D'un bond, je me suis levée, alors la batterie de ses 13 ans donnait ses premiers signes de faiblesse et qu'enfin elle s'endormait.
J'ai déjeuné sans appétit, nourrie par l'adrénaline qui lentement, prenait ses aises.
Ma grand-mère avait chauffé la salle d'eaux et préparé les serviettes qui tiédissaient près du soufflant.
Je pouvais prendre le temps de laisser l'eau bouillante détendre chacun de mes muscles et la vapeur dilater l'ensemble de mes pores, pour que la toilette soit plus efficace.
Ainsi nette et détendue, j'ai enfilé mon caleçon de grossesse et mon vieux pull Chipie cachant avec le temps jusqu'à la moitié de mes cuisses, et j'ai rejoint maman, Suzanne, Bérangère et Dorothée
dans la voiture.
Nous allions à la ville et ne devions pas nous égarer dans le temps.
Pendant que maman me confiait aux mains habiles et expertes de la coiffeuse, elle arpentait les rues de Carcassonne, à la recherche de l'accessoire de dernière minute.
Quand enfin à 13 heures, elle est revenue me chercher, j'étais prête de la tête au cou.
Inquiète par le retard pris sur la journée marathonienne, elles ont fini par m'avouer l'inavouable.
"En fait, on était presque arrivées à la maison qu'on s'est aperçues qu'on t’avait oubliée chez la coiffeuse, tu nous en voudras pas?

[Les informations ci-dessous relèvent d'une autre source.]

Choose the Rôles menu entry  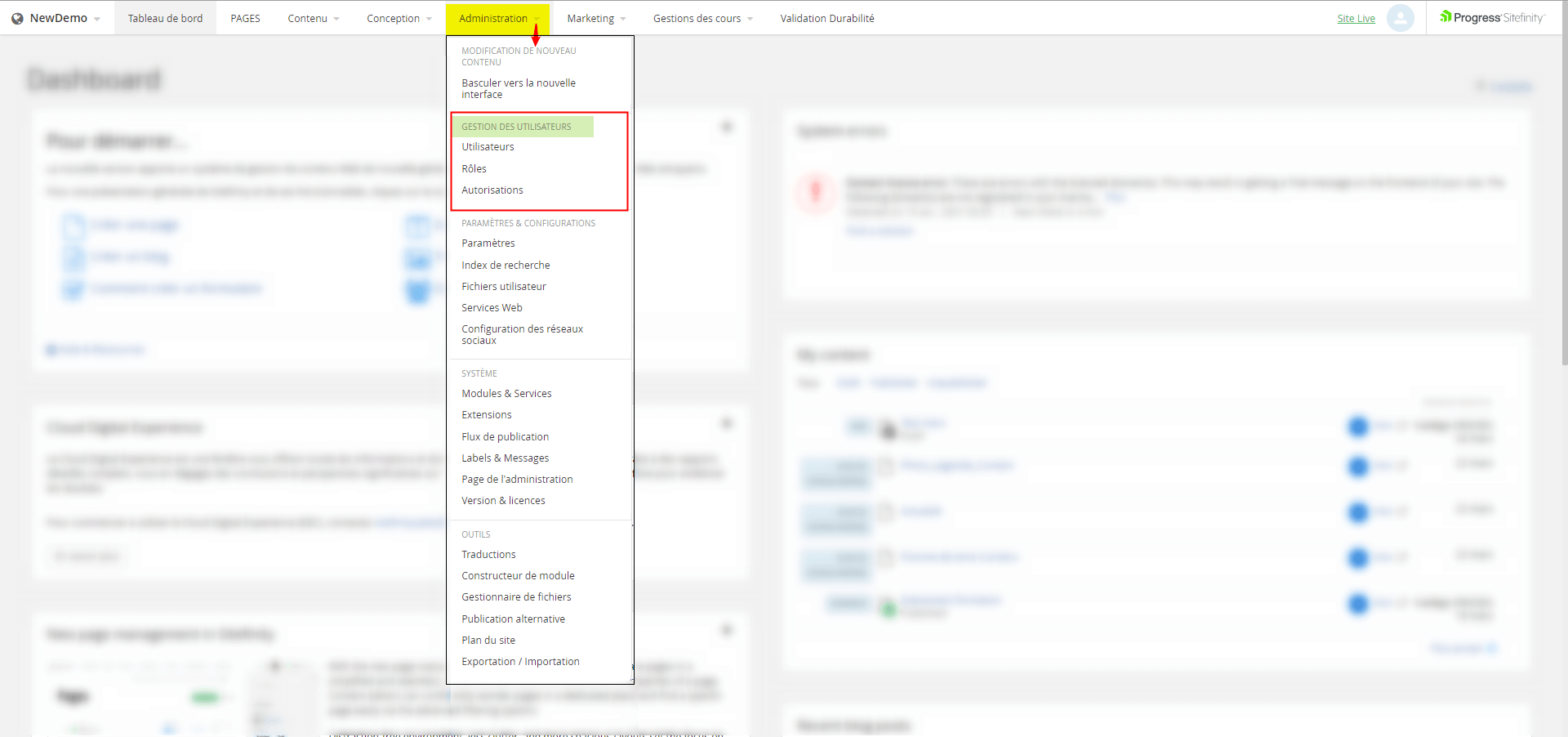click(474, 169)
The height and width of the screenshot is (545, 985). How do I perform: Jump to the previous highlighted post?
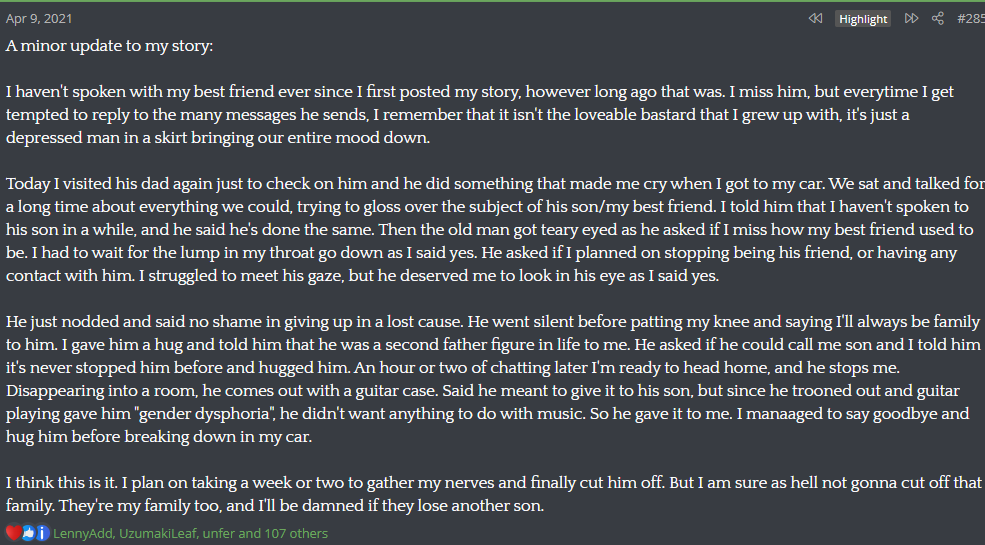(x=815, y=19)
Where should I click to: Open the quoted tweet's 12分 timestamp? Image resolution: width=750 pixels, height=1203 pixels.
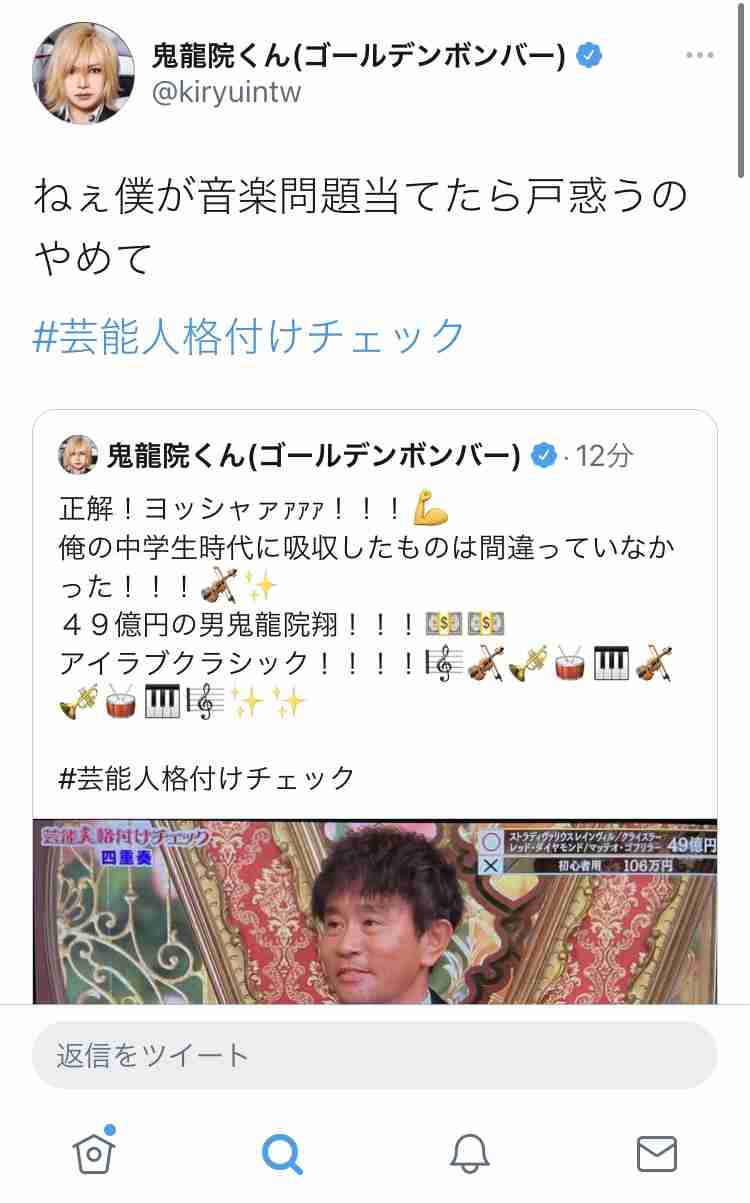tap(605, 457)
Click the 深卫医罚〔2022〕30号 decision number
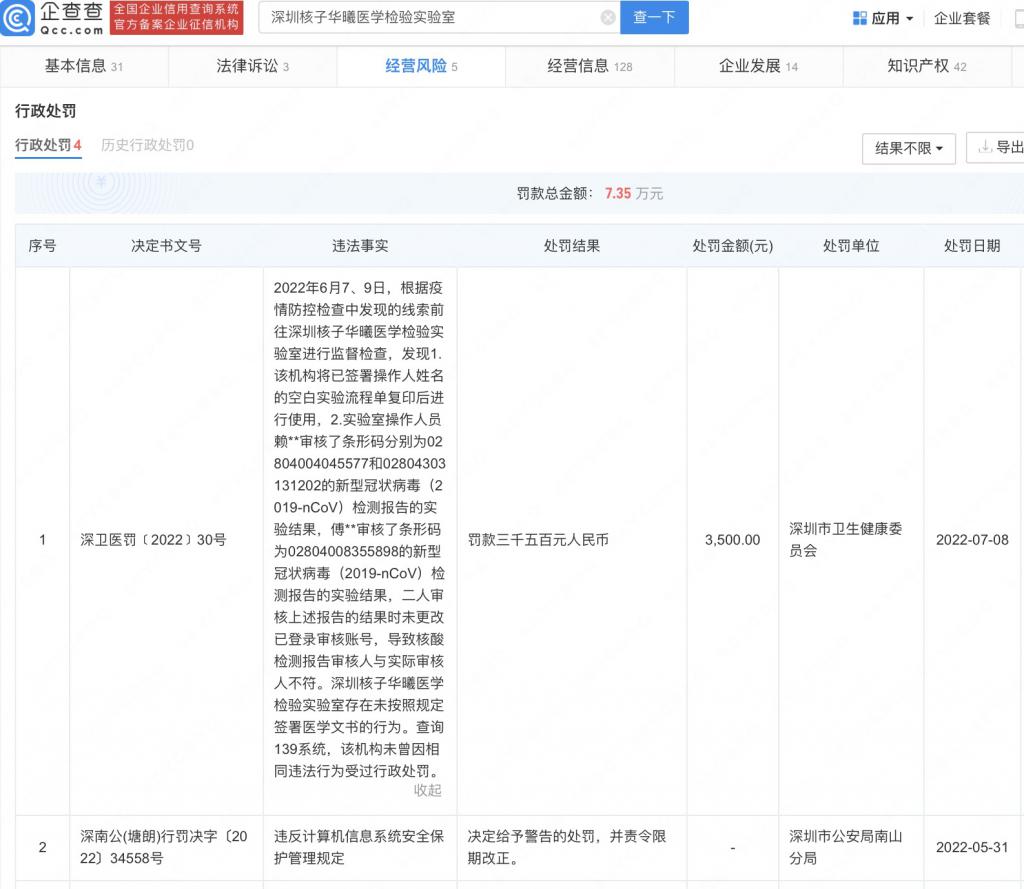The height and width of the screenshot is (889, 1024). 153,540
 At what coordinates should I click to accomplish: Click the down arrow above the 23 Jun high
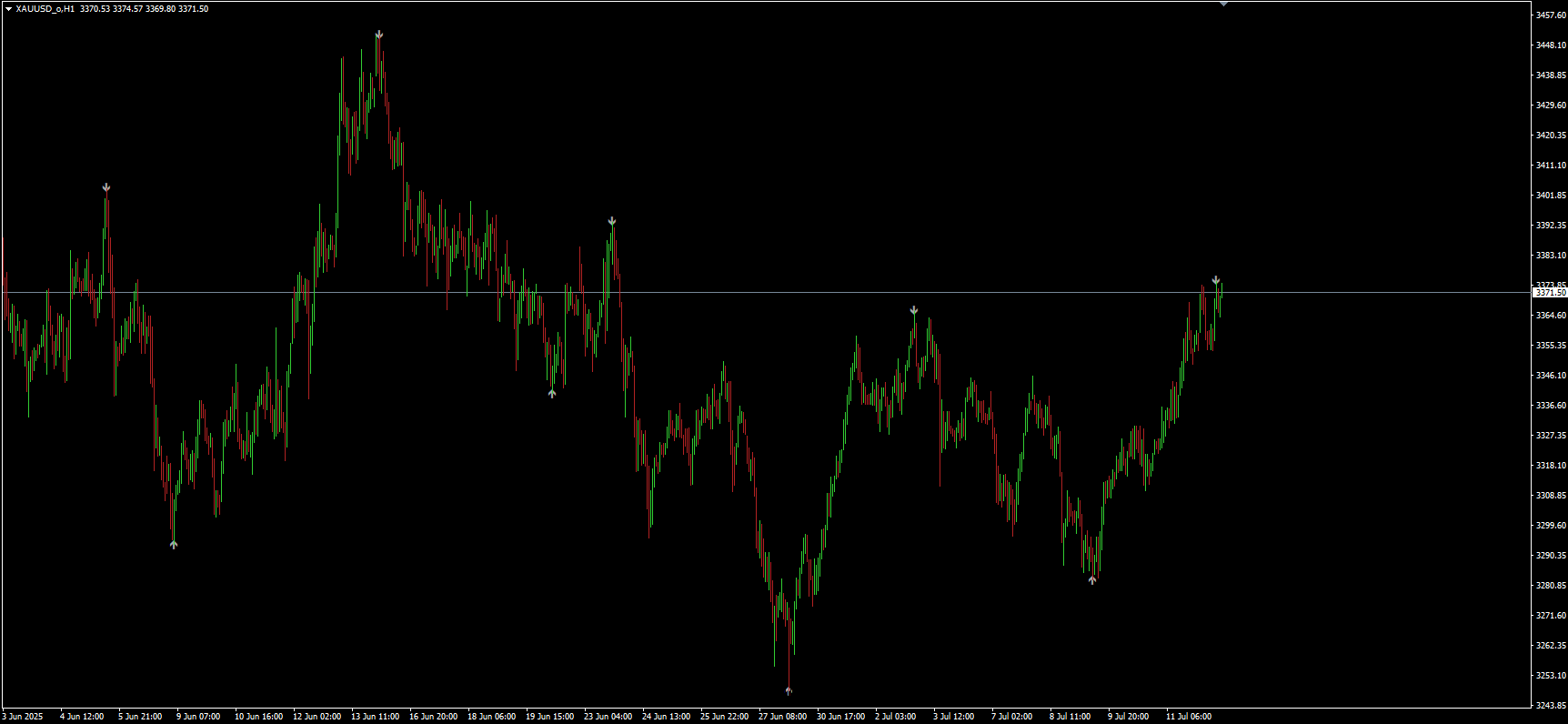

-Non, plus c'est gros, plus ça passe, allez, à table, j'en peux plus là.
-Comment tu vas manger avec le voile?
-Me débrouillerai, à la paille.
-Pour dépiauter une cuisse de poulet?"
Suzanne a pris un cliché rapide et flou de ma coiffe, j'ai avalé ma cuisse de volaille debout, dans la cuisine en travaux et suis montée achever mon déguisement de circonstance.
Quand je suis apparue en haut de l'escalier en chêne que mon grand-père avait voulu à son image, brut, sobre et solide, les premiers proches venaient d'entrer dans le hall. Ceux-là mêmes qui
m'avaient vue probablement à mes premières heures.
L'émotion devait être encore retenue quelques instants.
Dehors, sur la place, novembre connaissait une agitation anormale, malgré la pluie fine qui n'avait de cesse de faire reluire le paysage depuis l'aube.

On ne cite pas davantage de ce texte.